- **Required tasks**
1/ In the California common law marriage article, reproduce the stretch from "The ‘Ingredients’: Key" through "get you started.", substituting "dictionary" for "glossary".
2/ According to the California common law marriage article, what does California not recognize?
3/ Carry on the California common law marriage article, beginning after its final sentence.

** start of Selection **

A reader recently sent me an email that stopped me in my tracks. It didn’t ask for my secret to a perfect sourdough starter or how to properly sear a steak. The subject line was simply: “Recipe for Ending a California Common Law Marriage.” My first thought was, “That’s a recipe no one ever wants to have to make.” It’s a painful, confusing process, filled with more questions than ingredients.
I’ve spent 20 years deconstructing complex processes, whether it’s the Maillard reaction in a hot pan or a content strategy for a Fortune 500 company. The goal is always the same: break it down into clear, manageable steps. After diving into this topic, I discovered the single most important “ingredient” that changes everything: California does not recognize the formation of new common law marriages.
Why is this the crucial first step in our “recipe”? Because understanding this fact from the outset prevents you from going down the wrong path, wasting time, money, and emotional energy. It fundamentally reframes the entire process from “dissolving a marriage” to “separating as an unmarried couple,” which has its own specific set of rules and procedures.
This guide isn’t about legal advice—I’m a strategist and developer, not an attorney. Instead, I’m giving you the structured, step-by-step process I would use to tackle any complex problem. I promise to walk you through the real-world steps for separating, dividing property, and moving forward when you were never legally married in the first place, all in a clear, easy-to-digest format.
The ‘Ingredients’: Key Legal Concepts to Understand
Before you begin the process, you need to understand the key terms. Think of these as the foundational ingredients of your situation. Getting them right is essential for the final outcome. This is not a formal legal glossary, but a plain-English explanation to get you started.

** end of Selection **
** start of Given material **

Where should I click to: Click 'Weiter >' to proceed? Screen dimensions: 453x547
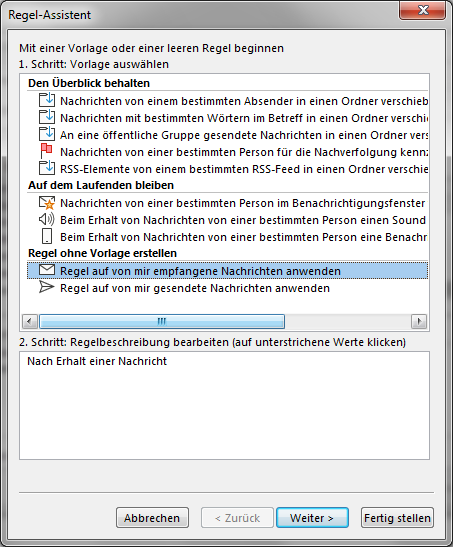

** end of Given material **

- **Written responses**
1/
The ‘Ingredients’: Key Legal Concepts to Understand
Before you begin the process, you need to understand the key terms. Think of these as the foundational ingredients of your situation. Getting them right is essential for the final outcome. This is not a formal legal dictionary, but a plain-English explanation to get you started.

2/ California does not recognize the formation of new common law marriages.

3/
- Common Law Marriage: A marriage legally recognized without a formal ceremony or license. Crucial note: California does not permit the creation of new common law marriages. However, it *will* recognize a valid common law marriage that was established in a state that does permit them (e.g., Colorado, Texas, Utah).
- Unmarried Cohabitation: This is the legal term for living together without being married. This is likely how California law views your relationship if you’ve lived together, even for many years, but never formally married or established a common law marriage in another state.
- Putative Spouse: A person who has a good faith belief that they are in a valid marriage, even if the marriage is legally invalid for some reason (e.g., a prior, undissolved marriage). This is a rare status but can grant marriage-like rights.
- ‘Marvin’ Action (or Palimony): This is the name for a lawsuit in California that allows unmarried cohabitants to enforce express or implied agreements about property and financial support. It’s named after the famous case Marvin v. Marvin. This is often the primary legal tool for unmarried couples to divide assets.
- Domestic Partnership: A legal relationship available to same-sex couples and some opposite-sex couples (if one partner is over 62). It provides nearly all the same state-level rights and responsibilities as marriage and is dissolved in a similar manner.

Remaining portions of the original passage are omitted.